▽

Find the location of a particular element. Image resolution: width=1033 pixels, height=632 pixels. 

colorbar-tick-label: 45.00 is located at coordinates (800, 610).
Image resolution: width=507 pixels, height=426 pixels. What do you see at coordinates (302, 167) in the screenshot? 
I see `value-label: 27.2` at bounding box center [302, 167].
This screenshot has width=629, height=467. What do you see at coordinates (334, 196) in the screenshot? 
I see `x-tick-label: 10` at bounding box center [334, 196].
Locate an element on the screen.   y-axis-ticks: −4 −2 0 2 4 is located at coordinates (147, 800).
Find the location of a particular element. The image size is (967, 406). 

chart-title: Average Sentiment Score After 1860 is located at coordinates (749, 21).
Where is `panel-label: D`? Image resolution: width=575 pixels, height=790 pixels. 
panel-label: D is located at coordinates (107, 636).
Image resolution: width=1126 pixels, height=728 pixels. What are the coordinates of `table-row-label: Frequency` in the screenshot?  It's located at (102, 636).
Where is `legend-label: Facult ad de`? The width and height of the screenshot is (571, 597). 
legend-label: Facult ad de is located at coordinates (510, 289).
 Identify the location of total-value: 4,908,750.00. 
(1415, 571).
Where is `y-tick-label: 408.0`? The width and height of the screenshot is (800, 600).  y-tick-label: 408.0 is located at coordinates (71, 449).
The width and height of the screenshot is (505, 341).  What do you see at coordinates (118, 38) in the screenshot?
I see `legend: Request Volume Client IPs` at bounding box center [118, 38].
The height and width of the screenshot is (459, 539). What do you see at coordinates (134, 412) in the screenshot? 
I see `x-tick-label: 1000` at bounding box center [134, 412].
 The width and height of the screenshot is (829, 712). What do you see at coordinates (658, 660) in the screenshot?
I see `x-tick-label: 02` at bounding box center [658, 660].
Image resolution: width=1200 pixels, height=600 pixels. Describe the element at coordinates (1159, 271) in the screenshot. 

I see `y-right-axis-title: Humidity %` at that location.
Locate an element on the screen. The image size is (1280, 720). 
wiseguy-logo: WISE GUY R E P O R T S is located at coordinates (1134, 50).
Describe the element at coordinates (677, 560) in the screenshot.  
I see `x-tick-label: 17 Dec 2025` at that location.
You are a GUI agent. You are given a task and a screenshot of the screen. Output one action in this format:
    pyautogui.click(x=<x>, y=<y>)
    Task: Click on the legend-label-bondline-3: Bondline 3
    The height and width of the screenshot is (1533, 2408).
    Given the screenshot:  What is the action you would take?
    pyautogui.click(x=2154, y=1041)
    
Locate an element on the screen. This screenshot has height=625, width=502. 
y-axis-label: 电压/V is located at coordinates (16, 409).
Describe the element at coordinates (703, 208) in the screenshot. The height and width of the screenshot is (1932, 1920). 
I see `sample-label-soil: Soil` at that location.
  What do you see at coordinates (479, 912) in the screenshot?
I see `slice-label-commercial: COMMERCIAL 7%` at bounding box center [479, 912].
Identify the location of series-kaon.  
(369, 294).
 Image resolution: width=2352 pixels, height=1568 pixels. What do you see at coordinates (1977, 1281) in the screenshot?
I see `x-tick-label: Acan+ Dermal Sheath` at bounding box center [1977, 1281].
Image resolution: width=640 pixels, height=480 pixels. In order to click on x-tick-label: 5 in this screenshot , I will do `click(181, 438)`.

△

=== To do ===
Copy the data word for word, from the start of the data up to and including the line with "center [302, 167].".

=== Solution ===
Find the location of a particular element. Image resolution: width=1033 pixels, height=632 pixels. 

colorbar-tick-label: 45.00 is located at coordinates (800, 610).
Image resolution: width=507 pixels, height=426 pixels. What do you see at coordinates (302, 167) in the screenshot? 
I see `value-label: 27.2` at bounding box center [302, 167].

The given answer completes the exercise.